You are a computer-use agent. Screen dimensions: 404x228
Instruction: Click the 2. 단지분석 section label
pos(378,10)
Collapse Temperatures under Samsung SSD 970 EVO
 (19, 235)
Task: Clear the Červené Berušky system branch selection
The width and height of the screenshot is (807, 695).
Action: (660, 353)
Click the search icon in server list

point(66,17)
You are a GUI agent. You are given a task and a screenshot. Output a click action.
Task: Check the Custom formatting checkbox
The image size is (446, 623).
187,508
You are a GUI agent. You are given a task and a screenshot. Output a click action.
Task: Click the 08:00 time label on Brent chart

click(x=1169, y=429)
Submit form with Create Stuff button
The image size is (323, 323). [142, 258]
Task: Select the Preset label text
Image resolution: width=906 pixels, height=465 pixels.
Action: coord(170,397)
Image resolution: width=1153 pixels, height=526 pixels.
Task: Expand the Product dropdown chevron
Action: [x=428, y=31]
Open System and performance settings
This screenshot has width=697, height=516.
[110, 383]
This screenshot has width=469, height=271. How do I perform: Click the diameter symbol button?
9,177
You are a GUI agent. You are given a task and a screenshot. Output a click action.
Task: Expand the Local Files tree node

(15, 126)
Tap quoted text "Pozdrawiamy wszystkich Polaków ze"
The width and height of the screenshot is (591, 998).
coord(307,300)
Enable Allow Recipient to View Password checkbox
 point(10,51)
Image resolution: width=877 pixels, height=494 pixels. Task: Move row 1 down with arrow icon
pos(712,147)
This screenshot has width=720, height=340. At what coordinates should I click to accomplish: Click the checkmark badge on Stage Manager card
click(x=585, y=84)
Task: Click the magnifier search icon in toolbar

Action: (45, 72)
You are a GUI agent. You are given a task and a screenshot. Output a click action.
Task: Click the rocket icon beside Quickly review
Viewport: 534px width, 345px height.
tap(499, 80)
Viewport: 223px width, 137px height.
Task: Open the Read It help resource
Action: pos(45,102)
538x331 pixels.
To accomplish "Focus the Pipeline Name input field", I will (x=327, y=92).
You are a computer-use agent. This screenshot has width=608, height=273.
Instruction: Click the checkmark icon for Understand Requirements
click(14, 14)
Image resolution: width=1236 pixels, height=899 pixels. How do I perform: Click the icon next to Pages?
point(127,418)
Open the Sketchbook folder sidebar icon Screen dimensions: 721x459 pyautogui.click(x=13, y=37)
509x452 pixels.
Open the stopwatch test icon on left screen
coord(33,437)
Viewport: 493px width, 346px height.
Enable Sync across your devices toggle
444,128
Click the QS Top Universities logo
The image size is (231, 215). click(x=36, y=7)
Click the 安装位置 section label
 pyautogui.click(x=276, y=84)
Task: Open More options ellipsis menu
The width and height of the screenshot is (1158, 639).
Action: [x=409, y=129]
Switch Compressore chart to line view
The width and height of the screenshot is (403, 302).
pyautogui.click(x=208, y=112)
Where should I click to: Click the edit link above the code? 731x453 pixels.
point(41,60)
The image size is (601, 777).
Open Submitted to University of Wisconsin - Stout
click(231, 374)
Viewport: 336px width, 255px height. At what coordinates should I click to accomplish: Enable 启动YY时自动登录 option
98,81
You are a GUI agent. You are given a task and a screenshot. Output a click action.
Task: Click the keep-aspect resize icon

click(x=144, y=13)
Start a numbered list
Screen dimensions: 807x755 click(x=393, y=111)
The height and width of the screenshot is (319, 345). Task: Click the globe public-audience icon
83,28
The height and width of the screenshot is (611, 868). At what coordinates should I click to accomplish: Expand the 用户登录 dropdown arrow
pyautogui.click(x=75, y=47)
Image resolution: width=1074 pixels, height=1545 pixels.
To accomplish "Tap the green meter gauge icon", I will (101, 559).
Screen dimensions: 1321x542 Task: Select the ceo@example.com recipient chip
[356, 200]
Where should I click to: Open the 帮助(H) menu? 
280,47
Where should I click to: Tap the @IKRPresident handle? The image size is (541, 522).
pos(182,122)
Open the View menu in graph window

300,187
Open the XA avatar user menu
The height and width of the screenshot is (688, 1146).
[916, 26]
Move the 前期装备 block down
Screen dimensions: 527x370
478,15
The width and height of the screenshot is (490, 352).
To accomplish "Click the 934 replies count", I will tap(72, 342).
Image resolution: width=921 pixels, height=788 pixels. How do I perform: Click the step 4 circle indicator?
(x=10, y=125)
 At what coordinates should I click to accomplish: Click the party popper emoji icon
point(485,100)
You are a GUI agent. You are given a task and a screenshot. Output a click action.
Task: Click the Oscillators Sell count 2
######
PROBLEM:
Find every line of the data that includes the string "will". Copy each of those lines.

RESPONSE TO THIS EXERCISE:
To accomplish "Focus the Pipeline Name input field", I will (x=327, y=92).
To accomplish "Tap the green meter gauge icon", I will (101, 559).
To accomplish "Click the 934 replies count", I will tap(72, 342).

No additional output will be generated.